The bottom part becomes approximately $\frac{1}{4}x^2$.

So, our whole expression looks something like this: $\frac{-\frac{x^2}{2}}{\frac{1}{4}x^2}$.

Since $x$ is not *exactly* zero (just getting super close), we can cancel out the $x^2$ from the top and bottom!
We are left with just $\frac{-1/2}{1/4}$.

To figure out this division, we can flip the bottom fraction and multiply:
$\frac{-1}{2} \times \frac{4}{1} = \frac{-4}{2} = -2$.

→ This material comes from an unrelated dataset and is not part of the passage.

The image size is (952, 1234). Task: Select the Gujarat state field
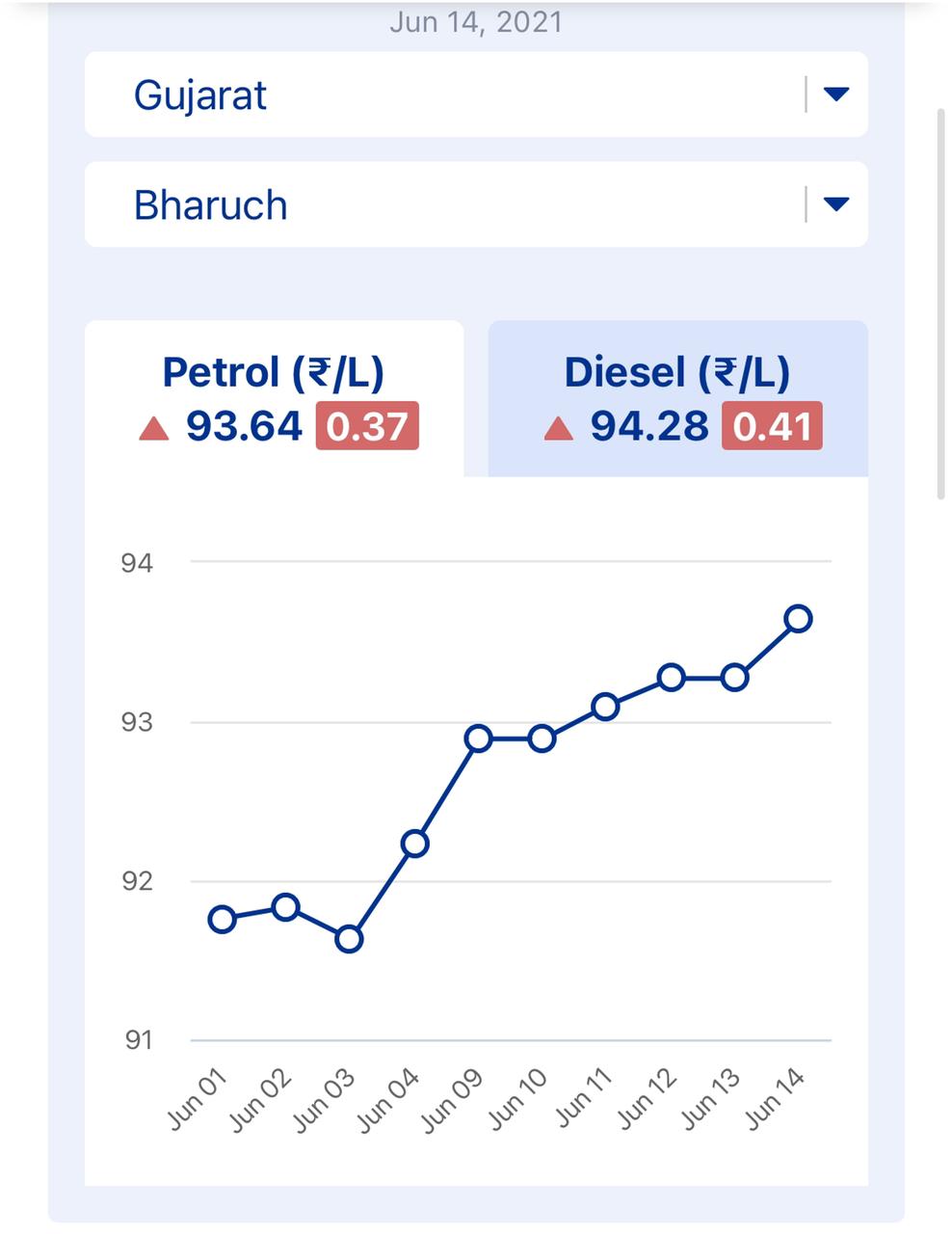click(443, 94)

So, as $x$ gets closer and closer to zero, the whole expression gets closer and closer to -2!

Alternative answer

Answer: -2 Explain
This is a question about finding what a fraction gets really, really close to when 'x' gets super, super tiny, almost zero. We call this a "limit" problem. The key knowledge here is knowing some cool tricks for what happens to certain math expressions when a variable gets very small, especially when plugging in 0 gives us a "0 divided by 0" situation.

The solving step is:

1. **First, let's try putting x=0 into the fraction.**
* The top part becomes $\ln(\cos(0))$. Since $\cos(0) = 1$, we get $\ln(1)$, which is $0$.
* The bottom part becomes $\sqrt[4]{1+0^2}-1$. This is $\sqrt[4]{1}-1$, which is $1-1=0$.
* Oh no! We got $0/0$, which means we can't just plug in the number directly. We need some special tricks!

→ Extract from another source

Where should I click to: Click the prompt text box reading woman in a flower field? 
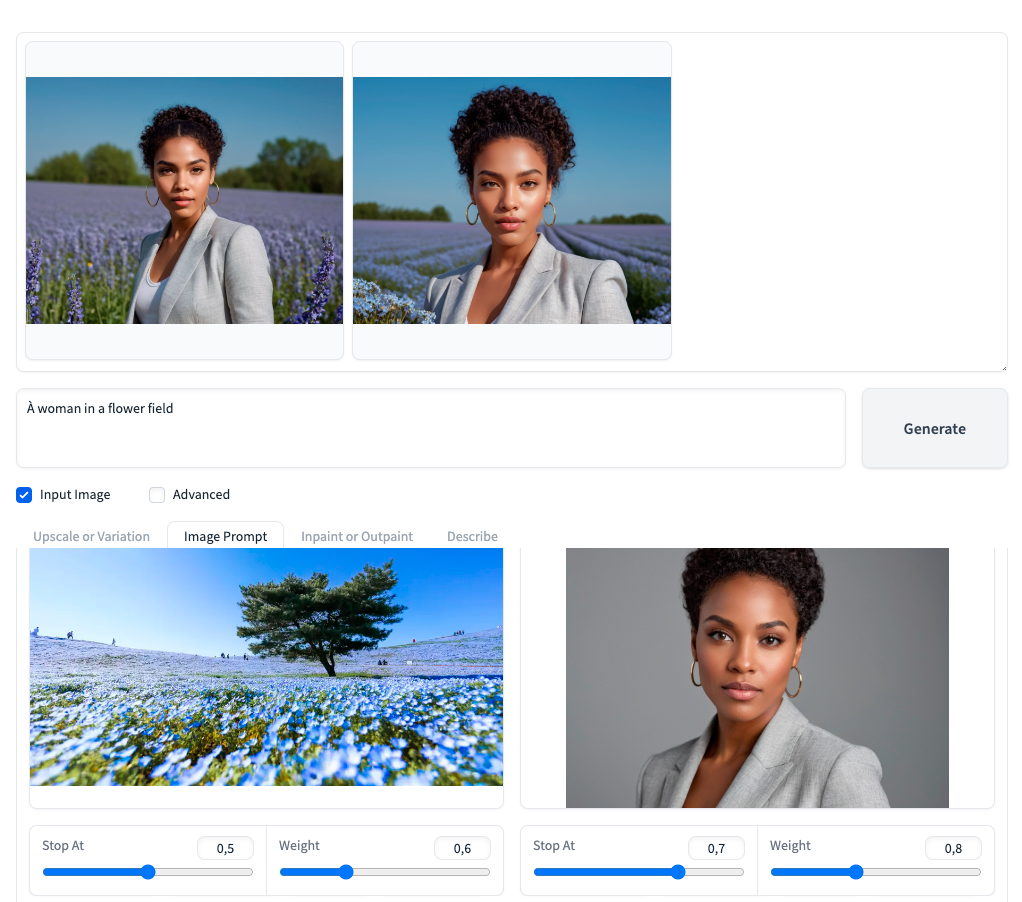coord(430,427)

2. **Let's use our "what it's like when x is super small" tricks for the top and bottom parts.**
* **For the top part: $\ln(\cos x)$**
* When 'x' is super close to 0, $\cos x$ is super close to 1.
* We know a neat pattern: if you have $\ln(1 + \text{something small})$, it's pretty much just that "something small".
* So, we can rewrite $\ln(\cos x)$ as $\ln(1 + (\cos x - 1))$.
* This means $\ln(\cos x)$ is almost like $(\cos x - 1)$ when x is tiny.
* Another cool pattern: when 'x' is super small, $\cos x - 1$ is very, very close to $-\frac{x^2}{2}$.
* So, the top part, $\ln(\cos x)$, is approximately $-\frac{x^2}{2}$.

* **For the bottom part: $\sqrt[4]{1+x^2}-1$**
* This looks like $(1 + \text{something small})^{\text{power}} - 1$.
* Here, the "something small" is $x^2$, and the "power" is $\frac{1}{4}$ (because a 4th root is the same as raising to the power of $\frac{1}{4}$).
* There's a great pattern for this! If you have $(1+u)^k - 1$ where 'u' is small, it's approximately $k \times u$.
* In our case, $u = x^2$ and $k = \frac{1}{4}$.
* So, the bottom part, $\sqrt[4]{1+x^2}-1$, is approximately $\frac{1}{4} \times x^2$.

3. **Now, let's put these "approximations" back into our fraction.**
* The fraction becomes: $\frac{-\frac{x^2}{2}}{\frac{1}{4} x^2}$

4. **Time to simplify!**
* We have $x^2$ on the top and $x^2$ on the bottom, so they cancel each other out! (This is why those tricks were so helpful, they turned everything into something we could cancel!).
* What's left is: $\frac{-1/2}{1/4}$
* To divide fractions, we "flip and multiply": $\frac{-1}{2} \times \frac{4}{1}$
* This equals $\frac{-4}{2}$, which simplifies to $-2$.

So, as 'x' gets super close to 0, the whole messy fraction gets super close to -2!